Desejo de Putin alegadamente cumprido: vacina anunciada pelo Kremlin é para toda a gente (e, aparentemente, para todos os cancros) já no início de 2025. Imunologistas céticos: “não vejo nenhum artigo científico sobre isto”.
A Rússia terá desenvolvido a sua própria vacina contra o cancro e anunciou, no passado domingo, que a vai trazer ao público de forma gratuita muito em breve.
O anúncio foi feito por Andrey Kaprin, Diretor Geral do Centro de Investigação Médica em Radiologia do Ministério da Saúde russo, numa entrevista à rádio russa Rossiya.
De acordo com a agência TASS, a nova vacina foi criada com a ajuda de Inteligência Artificial (IA) e é resultado de esforços de colaboração entre vários centros de investigação.
A Rússia garante que o tratamento será gratuito e ficará disponível a todos os cidadãos. “Está previsto o seu lançamento em circulação geral no início de 2025”, avança a agência russa controlada pelo Kremlin.

Material de origem
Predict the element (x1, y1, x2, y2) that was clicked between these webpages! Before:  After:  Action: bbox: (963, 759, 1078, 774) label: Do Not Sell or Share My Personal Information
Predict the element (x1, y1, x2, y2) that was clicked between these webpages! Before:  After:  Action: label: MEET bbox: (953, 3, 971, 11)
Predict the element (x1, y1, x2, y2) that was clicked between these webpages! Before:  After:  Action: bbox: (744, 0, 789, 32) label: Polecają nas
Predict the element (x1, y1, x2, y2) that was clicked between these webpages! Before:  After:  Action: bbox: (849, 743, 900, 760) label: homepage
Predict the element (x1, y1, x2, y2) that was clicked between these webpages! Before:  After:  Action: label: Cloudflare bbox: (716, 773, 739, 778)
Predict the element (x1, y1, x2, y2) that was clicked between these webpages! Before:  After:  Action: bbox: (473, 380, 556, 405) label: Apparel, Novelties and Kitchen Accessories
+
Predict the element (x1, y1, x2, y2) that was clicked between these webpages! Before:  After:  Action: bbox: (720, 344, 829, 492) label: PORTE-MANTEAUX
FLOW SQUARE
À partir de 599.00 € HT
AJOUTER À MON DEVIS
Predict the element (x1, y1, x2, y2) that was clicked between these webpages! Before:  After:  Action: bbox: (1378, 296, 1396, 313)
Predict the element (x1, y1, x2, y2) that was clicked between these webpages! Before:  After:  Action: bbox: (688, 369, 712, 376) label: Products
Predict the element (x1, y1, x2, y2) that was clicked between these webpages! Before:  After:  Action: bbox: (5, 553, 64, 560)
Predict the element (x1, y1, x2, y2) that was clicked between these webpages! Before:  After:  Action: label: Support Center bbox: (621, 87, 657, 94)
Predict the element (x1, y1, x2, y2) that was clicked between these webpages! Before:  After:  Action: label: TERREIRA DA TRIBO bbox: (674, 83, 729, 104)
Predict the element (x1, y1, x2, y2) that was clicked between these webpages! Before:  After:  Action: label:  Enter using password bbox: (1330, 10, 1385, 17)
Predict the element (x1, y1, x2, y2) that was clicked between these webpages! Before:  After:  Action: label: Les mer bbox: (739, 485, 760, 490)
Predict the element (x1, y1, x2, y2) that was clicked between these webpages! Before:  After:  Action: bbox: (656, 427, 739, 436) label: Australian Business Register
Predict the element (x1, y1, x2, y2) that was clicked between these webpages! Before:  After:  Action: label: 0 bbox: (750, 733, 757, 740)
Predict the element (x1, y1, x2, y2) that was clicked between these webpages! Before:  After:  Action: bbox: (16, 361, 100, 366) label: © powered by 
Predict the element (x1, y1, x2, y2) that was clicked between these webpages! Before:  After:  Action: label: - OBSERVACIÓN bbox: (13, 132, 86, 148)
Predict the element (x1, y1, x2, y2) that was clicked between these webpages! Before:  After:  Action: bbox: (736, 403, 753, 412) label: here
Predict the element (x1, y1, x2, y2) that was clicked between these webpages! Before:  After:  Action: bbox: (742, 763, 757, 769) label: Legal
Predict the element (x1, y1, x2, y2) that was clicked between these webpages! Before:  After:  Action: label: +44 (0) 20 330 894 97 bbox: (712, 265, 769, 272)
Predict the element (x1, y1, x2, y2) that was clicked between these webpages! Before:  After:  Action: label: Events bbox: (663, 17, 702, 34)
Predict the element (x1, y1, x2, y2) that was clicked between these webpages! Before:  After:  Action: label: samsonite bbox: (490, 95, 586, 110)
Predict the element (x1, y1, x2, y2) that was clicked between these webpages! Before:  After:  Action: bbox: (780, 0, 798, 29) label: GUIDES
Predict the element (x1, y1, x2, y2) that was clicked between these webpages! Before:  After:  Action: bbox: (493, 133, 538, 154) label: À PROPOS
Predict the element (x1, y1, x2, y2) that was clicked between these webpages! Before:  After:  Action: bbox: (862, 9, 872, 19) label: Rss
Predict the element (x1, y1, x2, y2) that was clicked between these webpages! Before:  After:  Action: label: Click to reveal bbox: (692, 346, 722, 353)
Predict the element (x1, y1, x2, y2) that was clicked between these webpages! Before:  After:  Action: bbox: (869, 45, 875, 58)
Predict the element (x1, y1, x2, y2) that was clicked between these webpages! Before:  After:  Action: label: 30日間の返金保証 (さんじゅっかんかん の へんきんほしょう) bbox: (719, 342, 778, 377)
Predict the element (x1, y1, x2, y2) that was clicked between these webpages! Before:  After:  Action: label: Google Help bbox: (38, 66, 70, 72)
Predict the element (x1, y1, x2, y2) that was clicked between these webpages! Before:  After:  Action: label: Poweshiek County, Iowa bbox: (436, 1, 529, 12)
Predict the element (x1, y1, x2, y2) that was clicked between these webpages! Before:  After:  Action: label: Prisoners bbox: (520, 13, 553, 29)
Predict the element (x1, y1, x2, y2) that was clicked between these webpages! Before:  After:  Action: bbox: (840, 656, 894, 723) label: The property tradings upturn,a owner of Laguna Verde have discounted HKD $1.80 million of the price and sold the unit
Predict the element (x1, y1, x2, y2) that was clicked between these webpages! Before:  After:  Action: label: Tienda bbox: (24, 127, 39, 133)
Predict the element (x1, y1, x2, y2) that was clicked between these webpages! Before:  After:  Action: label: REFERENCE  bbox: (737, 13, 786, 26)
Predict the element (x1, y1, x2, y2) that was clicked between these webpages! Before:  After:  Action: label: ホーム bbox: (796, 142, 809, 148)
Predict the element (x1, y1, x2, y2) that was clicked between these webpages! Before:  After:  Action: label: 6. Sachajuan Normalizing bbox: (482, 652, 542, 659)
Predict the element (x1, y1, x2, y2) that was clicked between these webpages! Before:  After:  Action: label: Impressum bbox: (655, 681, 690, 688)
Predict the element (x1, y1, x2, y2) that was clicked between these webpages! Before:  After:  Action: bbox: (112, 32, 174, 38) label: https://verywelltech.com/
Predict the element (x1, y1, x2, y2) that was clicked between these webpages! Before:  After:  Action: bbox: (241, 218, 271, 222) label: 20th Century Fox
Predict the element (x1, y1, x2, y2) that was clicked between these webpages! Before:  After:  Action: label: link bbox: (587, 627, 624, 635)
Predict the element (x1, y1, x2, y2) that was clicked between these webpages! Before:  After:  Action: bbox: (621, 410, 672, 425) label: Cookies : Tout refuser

Tarefa
Escreva a continuação do texto sobre a vacina russa contra o cancro, começando logo após a sua última frase. As entradas não têm qualquer papel aqui.

Resposta
A vacina é do tipo mRNA (ARN mensageiro), atualmente alvo de centenas de ensaios clínicos em todo o mundo, revolucionados pela investigação sobre as vacinas contra a COVID-19 durante a pandemia. Envia instruções para produzir a proteína Spike, da qual o vírus necessita para entrar nas células do organismo, para que depois o sistema imunitário a reconheça como estranha e produza anticorpos. Em casos oncológicos, este processo é adaptado para ajudar o sistema imunitário a identificar e atacar as células cancerígenas.
Os ensaios pré-clínicos demonstraram a sua capacidade para suprimir o crescimento dos tumores e prevenir as metástases, segundo Alexander Gintsburg, Diretor do Centro Nacional de Investigação de Epidemiologia e Microbiologia de Gamaleya.
A IA terá sido útil para acelerar o desenvolvimento da vacina, aponta o responsável, que garante que os cálculos de redes neuronais alimentados por IA podem reduzir o tempo necessário para criar vacinas personalizadas para que o processo seja concluído em apenas uma hora.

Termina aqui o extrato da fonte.